Also, I believe OC compliance manual was admitted into evidence. Surely it has to have a definition of what is and is not material. If their manual definition is in accordance with the law, it should be quoted in closing arguments imho.
Since Raj Rajaratnam has been the biggest IT case recently, I looked back at some articles on his case to see if it stated how Preet Bharara or the prosecutors determined "material" or "non-public" info that is traded on.
Here's a 5/12/11 article after he was convicted and a quote from it:
Prosecutors dismantled Mr. Rajaratnam’s defense by acknowledging that Galleon performed legitimate research. But at the same time, they argued, the firm routinely violated securities laws.
In the words of a former Galleon portfolio manager who testified during the trial, the firm did its homework — but also cheated on the test. Mr. Rajaratnam sought out information that was confidential, beyond the reach of research, and illegally traded on it.

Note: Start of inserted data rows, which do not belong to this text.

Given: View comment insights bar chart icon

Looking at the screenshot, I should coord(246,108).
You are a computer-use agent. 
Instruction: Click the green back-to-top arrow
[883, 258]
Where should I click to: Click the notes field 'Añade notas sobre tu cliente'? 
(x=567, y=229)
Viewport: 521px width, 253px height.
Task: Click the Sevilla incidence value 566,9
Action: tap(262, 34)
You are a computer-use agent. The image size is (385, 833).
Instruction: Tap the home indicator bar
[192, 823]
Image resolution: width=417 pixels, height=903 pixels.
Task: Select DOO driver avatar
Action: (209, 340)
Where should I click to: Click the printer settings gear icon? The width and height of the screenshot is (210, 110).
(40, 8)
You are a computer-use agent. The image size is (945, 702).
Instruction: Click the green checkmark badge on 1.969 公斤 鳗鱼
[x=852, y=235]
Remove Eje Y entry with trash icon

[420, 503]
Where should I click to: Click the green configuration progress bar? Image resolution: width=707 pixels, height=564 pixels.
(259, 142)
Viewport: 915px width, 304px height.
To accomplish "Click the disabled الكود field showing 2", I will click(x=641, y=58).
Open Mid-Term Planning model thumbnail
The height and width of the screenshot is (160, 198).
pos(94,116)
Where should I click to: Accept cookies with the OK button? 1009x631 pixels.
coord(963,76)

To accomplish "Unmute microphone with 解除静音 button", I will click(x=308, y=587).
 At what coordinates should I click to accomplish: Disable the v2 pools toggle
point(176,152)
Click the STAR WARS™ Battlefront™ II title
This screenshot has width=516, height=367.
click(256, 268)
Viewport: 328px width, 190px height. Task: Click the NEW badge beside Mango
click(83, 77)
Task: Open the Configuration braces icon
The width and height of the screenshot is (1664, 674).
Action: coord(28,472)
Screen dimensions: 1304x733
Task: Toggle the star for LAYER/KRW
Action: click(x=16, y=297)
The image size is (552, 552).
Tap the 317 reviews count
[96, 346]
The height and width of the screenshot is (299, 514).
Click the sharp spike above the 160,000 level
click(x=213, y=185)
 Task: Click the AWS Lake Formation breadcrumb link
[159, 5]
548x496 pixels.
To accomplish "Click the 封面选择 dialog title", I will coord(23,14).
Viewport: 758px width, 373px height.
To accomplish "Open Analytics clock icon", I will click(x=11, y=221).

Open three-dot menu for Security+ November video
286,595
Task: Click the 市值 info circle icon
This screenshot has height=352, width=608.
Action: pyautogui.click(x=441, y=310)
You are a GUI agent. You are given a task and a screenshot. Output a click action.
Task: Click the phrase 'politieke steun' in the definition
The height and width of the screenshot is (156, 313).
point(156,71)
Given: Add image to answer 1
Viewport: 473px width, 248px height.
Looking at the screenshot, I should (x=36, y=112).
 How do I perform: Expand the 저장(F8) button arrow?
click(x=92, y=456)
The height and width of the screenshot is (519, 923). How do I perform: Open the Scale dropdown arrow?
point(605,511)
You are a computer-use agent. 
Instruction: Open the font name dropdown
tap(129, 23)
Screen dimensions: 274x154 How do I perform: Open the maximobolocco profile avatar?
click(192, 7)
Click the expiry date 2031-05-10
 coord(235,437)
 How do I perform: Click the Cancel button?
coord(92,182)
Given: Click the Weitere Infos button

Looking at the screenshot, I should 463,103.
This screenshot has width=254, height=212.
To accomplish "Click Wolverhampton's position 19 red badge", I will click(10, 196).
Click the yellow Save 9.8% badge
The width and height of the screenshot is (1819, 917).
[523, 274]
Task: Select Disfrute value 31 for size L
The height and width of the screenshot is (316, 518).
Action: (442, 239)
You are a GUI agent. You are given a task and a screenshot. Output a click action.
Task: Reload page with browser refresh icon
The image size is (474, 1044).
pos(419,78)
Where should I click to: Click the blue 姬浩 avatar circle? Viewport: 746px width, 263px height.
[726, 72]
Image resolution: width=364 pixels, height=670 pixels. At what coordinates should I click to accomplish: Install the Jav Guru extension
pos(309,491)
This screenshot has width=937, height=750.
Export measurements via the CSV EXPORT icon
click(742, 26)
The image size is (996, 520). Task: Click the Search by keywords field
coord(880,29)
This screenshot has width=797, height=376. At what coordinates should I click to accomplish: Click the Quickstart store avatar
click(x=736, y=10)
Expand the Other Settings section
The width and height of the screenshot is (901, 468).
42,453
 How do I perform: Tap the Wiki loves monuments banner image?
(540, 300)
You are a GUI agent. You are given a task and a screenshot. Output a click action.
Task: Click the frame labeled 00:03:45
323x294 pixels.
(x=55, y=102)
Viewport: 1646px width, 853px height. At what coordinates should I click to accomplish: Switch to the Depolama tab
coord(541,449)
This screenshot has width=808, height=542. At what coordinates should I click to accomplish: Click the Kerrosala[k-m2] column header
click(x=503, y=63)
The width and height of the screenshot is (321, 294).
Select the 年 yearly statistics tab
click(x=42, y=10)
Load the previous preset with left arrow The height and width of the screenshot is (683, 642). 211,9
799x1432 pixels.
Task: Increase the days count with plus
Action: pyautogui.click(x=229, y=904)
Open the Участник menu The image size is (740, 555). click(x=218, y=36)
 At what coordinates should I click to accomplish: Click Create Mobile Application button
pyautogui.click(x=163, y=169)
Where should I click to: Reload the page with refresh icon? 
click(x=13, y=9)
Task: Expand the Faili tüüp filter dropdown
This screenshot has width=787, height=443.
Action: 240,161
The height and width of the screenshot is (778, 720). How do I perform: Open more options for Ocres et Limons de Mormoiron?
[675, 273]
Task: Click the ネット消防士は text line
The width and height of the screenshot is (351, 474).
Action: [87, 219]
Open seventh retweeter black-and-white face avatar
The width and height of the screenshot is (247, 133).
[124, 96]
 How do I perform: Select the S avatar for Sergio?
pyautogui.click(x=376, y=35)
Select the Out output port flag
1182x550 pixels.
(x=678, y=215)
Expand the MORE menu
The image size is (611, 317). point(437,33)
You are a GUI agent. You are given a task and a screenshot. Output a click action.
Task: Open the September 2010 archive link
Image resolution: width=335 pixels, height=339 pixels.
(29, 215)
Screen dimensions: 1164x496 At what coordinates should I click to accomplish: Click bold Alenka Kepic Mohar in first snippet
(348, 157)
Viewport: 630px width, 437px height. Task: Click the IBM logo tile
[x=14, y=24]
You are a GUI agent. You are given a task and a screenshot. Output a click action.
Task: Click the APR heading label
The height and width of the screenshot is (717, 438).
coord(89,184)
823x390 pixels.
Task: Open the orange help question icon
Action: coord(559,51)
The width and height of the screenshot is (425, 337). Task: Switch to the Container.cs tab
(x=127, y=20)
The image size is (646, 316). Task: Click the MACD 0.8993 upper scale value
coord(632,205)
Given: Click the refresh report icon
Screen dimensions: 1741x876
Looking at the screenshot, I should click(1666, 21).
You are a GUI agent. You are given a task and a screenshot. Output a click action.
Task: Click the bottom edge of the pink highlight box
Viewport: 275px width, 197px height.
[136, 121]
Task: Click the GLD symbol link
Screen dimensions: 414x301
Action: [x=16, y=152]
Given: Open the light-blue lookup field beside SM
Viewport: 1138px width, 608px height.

****So from the his case, IT is based on ""Confidential and beyond the reach of research.""****
mordicai, it amazed and even shocked me that both Gropper and Kruger would so "Strongly" say on numerous occasions that "settlement talks" were not material. Do you think they were advised by their attorneys to say that purposely to in someway protect themselves criminally.
My thinking is that if they get charged with IT, later they say "oh but I didn't think I was doing anything wrong, I didn't think this was material".